配置中心
上一篇介绍了nacos的架构,并解析了注册中心源码,本篇继续解析配置中心,主要介绍客户端实现订阅配置信息的原理,同上一篇一样,分别从客户端和服务端的源码进行分析。
客户端
和注册中心一样,加载过程不做详细介绍了,最终会调用到在试用nacos的SDK时使用过的configService.getConfig,来实现从nacos服务获取相应的配置信息,getConfig内部其实是对OpenAPI请求/nacos/v1/cs/configs(GET)进行了封装,但是其中似乎并没有发现客户端对配置信息的订阅,我们反过来看configService的实现类NacosConfigService的构造方法:
public NacosConfigService(Properties properties) throws NacosException {
String encodeTmp = properties.getProperty(PropertyKeyConst.ENCODE);
if (StringUtils.isBlank(encodeTmp)) {
encode = Constants.ENCODE;
} else {
encode = encodeTmp.trim();
}
initNamespace(properties);
//创建了一个HttpAgent
agent = new MetricsHttpAgent(new ServerHttpAgent(properties));
agent.start();
//工作任务,agent传入
worker = new ClientWorker(agent, configFilterChainManager, properties);
}
重点在工作任务ClientWorker
@SuppressWarnings("PMD.ThreadPoolCreationRule")

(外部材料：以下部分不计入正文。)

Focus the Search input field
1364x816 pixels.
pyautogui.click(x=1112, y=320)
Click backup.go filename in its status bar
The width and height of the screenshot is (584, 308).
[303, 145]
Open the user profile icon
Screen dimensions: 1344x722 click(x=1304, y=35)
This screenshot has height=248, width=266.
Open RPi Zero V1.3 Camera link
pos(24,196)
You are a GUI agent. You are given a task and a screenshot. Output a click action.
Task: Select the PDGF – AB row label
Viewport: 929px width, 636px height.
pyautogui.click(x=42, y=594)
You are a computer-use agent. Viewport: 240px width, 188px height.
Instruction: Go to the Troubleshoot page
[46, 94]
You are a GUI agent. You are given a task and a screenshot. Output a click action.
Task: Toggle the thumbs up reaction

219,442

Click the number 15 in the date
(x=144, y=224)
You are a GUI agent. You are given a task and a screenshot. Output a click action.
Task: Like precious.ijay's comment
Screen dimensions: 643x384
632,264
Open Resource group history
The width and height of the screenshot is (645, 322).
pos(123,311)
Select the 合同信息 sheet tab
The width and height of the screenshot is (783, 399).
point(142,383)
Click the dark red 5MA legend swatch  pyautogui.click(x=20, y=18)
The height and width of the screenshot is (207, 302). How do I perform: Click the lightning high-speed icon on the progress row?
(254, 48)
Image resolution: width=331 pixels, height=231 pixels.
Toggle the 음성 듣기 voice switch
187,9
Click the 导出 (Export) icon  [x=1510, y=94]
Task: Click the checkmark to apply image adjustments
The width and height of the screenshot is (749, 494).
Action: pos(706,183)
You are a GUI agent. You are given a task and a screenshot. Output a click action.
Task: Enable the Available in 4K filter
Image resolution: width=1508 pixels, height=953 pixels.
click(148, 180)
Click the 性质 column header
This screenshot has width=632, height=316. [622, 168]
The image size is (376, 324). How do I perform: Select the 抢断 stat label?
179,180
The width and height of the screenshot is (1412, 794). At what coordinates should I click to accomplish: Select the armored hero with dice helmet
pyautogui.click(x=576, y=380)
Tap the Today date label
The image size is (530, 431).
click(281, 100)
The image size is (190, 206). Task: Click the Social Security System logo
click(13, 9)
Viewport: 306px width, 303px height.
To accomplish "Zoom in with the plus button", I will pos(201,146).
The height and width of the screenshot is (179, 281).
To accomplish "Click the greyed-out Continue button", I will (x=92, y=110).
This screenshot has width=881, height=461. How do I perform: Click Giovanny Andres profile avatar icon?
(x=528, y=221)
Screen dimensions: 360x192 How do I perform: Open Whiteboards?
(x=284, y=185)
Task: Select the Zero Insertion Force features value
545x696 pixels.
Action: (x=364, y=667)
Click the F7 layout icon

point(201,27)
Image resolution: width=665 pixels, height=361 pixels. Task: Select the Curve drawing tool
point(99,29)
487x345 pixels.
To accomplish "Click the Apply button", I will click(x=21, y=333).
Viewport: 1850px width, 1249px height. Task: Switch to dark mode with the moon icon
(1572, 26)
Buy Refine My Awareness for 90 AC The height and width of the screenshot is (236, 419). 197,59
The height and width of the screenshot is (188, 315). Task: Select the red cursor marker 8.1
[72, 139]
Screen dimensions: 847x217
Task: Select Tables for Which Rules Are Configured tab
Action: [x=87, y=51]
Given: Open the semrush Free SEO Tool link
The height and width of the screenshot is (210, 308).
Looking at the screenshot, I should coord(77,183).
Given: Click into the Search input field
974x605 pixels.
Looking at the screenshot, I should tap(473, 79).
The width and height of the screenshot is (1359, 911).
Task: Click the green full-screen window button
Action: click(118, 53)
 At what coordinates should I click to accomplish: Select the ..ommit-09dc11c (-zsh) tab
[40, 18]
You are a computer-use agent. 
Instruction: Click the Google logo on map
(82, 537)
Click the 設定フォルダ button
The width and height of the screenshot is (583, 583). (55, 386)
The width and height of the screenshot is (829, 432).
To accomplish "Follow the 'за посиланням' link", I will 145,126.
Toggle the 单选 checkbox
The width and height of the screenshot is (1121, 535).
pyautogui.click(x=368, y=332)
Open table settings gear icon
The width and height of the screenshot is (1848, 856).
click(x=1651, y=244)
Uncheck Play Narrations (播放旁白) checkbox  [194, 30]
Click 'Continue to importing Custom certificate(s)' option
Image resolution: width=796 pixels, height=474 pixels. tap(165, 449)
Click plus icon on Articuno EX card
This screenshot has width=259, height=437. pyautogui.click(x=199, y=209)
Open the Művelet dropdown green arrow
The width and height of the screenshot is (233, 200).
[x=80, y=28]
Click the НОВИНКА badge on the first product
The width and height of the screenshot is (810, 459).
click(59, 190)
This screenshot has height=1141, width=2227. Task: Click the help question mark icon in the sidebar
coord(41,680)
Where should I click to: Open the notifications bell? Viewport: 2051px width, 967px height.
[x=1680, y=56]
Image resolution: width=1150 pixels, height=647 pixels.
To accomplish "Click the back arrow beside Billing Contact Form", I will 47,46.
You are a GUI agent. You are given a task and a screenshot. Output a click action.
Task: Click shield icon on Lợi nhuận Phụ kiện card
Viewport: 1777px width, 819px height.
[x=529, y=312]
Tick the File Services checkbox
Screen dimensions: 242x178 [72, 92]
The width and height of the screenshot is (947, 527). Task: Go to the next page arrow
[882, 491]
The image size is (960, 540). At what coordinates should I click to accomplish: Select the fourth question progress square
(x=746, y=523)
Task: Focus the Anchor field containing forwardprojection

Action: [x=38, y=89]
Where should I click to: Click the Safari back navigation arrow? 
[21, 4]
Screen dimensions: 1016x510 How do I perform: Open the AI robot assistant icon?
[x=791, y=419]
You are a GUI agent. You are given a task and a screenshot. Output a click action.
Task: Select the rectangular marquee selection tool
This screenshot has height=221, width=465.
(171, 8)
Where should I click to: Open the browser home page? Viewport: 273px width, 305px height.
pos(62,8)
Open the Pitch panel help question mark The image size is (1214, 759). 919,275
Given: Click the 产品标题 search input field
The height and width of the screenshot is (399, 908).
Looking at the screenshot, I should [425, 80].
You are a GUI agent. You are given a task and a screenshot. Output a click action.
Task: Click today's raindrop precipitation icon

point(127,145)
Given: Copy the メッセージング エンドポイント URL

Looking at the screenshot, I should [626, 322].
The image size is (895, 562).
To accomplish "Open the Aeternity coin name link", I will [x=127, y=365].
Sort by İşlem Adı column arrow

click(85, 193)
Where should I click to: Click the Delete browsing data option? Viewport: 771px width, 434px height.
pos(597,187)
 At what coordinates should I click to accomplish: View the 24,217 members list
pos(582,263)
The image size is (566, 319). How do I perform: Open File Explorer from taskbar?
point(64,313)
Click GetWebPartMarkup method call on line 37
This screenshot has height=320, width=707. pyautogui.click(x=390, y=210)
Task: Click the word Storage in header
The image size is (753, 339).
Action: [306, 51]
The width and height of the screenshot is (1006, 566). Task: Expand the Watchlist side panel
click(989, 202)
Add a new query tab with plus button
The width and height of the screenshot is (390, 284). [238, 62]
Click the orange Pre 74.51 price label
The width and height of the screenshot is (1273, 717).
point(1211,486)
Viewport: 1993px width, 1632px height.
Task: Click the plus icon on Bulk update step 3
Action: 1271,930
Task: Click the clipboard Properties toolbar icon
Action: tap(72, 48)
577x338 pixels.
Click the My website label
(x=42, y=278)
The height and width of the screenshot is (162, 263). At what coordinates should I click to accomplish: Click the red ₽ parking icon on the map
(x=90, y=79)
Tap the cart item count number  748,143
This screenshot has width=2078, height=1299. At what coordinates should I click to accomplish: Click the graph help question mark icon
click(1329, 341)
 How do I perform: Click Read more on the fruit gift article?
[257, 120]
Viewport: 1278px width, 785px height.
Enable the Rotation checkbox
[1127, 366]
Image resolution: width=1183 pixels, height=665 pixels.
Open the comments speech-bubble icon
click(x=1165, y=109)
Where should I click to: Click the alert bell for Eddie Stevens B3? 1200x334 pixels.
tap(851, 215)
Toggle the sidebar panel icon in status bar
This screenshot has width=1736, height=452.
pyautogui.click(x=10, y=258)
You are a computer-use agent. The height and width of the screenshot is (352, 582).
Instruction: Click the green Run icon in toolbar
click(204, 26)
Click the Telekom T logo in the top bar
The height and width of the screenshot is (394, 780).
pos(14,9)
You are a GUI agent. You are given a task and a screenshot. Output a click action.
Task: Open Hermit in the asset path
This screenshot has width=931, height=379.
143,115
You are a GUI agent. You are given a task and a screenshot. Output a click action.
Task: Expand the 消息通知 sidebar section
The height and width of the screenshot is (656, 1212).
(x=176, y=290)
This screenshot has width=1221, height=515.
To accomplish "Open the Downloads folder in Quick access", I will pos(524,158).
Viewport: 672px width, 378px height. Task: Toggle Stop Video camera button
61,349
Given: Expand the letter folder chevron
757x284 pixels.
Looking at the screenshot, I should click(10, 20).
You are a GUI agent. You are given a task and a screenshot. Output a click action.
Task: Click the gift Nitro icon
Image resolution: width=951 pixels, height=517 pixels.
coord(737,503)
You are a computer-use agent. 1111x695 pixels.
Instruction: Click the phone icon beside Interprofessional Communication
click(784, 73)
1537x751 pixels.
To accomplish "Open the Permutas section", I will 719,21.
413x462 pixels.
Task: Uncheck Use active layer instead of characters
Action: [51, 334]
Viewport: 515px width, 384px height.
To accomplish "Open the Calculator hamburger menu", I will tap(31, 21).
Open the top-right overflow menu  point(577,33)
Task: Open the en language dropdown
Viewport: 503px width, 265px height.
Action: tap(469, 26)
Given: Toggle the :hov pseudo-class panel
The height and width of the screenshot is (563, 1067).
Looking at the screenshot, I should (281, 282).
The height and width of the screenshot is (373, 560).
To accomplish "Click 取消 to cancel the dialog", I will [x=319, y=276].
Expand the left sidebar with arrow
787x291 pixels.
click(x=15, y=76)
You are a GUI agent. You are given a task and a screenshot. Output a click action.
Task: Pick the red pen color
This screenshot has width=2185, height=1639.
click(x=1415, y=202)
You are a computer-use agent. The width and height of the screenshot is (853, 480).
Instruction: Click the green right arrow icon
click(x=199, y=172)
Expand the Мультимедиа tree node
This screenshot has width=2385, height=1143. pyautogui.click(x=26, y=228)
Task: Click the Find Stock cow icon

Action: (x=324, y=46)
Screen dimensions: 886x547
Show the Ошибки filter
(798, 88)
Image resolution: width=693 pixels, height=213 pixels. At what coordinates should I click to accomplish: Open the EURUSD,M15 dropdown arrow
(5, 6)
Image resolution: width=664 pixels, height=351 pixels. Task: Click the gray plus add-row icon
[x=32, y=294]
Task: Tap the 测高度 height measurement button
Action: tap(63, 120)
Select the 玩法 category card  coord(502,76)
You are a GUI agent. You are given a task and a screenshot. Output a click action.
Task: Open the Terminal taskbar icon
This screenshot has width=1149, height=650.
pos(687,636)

public ClientWorker(final HttpAgent agent, final ConfigFilterChainManager configFilterChainManager, final Properties properties) {
this.agent = agent;
this.configFilterChainManager = configFilterChainManager;
init(properties);
//一个核心线程的线程池
executor = Executors.newScheduledThreadPool(1, new ThreadFactory() {
@Override
public Thread newThread(Runnable r) {
Thread t = new Thread(r);
t.setName("com.alibaba.nacos.client.Worker." + agent.getName());
t.setDaemon(true);
return t;
}
});
//运行同步任务的线程池
executorService = Executors.newScheduledThreadPool(Runtime.getRuntime().availableProcessors(), new ThreadFactory() {
@Override
public Thread newThread(Runnable r) {
Thread t = new Thread(r);
t.setName("com.alibaba.nacos.client.Worker.longPolling." + agent.getName());
t.setDaemon(true);
return t;
}
});
//延时1秒后开始,每十秒执行一次
executor.scheduleWithFixedDelay(new Runnable() {
@Override
public void run() {
try {
//检查配置信息的变化
checkConfigInfo();
} catch (Throwable e) {
LOGGER.error("[" + agent.getName() + "] [sub-check] rotate check error", e);
}
}
}, 1L, 10L, TimeUnit.MILLISECONDS);
}
可以看出这里每10秒进行一次配置信息的检查,注意这里10秒一次并不是去nacos服务获取配置信息,而是本地所需获取配置项的自查,代码:
public void checkConfigInfo() {
// 配置项总量
int listenerSize = cacheMap.get().size();
// 配置项分批处理,默认3000一组
int longingTaskCount = (int) Math.ceil(listenerSize / ParamUtil.getPerTaskConfigSize());
//如果组数增加,则添加新的线程
if (longingTaskCount > currentLongingTaskCount) {
for (int i = (int) currentLongingTaskCount; i < longingTaskCount; i++) {
//任务线程池添加长轮询LongPollingRunnable线程任务
executorService.execute(new LongPollingRunnable(i));
}
currentLongingTaskCount = longingTaskCount;
}
}
每3000配置项组建一个线程,从名称可以看出是一个长轮询任务,i作为参数传入。
@Override
public void run() {
List<CacheData> cacheDatas = new ArrayList<CacheData>();
List<String> inInitializingCacheList = new ArrayList<String>();
try {
for (CacheData cacheData : cacheMap.get().values()) {
//taskId对应之前的分组,当前线程只操作自己分组的配置项
if (cacheData.getTaskId() == taskId) {
cacheDatas.add(cacheData);
try {
//检查本地配置,将内存中的配置项和存入本地文件的内容对比
checkLocalConfig(cacheData);
if (cacheData.isUseLocalConfigInfo()) {
cacheData.checkListenerMd5();
}
} catch (Exception e) {
LOGGER.error("get local config info error", e);
}
}
}
//去服务端查询,建立长轮询,获取变更项key
//本质是发送一个默认30秒超时的请求到"/nacos/v1/cs/configs/listener(POST)",头信息添加"Long-Pulling-Timeout"标识,默认值30000
List<String> changedGroupKeys = checkUpdateDataIds(cacheDatas, inInitializingCacheList);
for (String groupKey : changedGroupKeys) {
String[] key = GroupKey.parseKey(groupKey);
String dataId = key[0];
String group = key[1];
String tenant = null;
if (key.length == 3) {
tenant = key[2];
}
try {
//读取对应配置信息,并将配置信息写在本地文件中(${user}\nacos\config)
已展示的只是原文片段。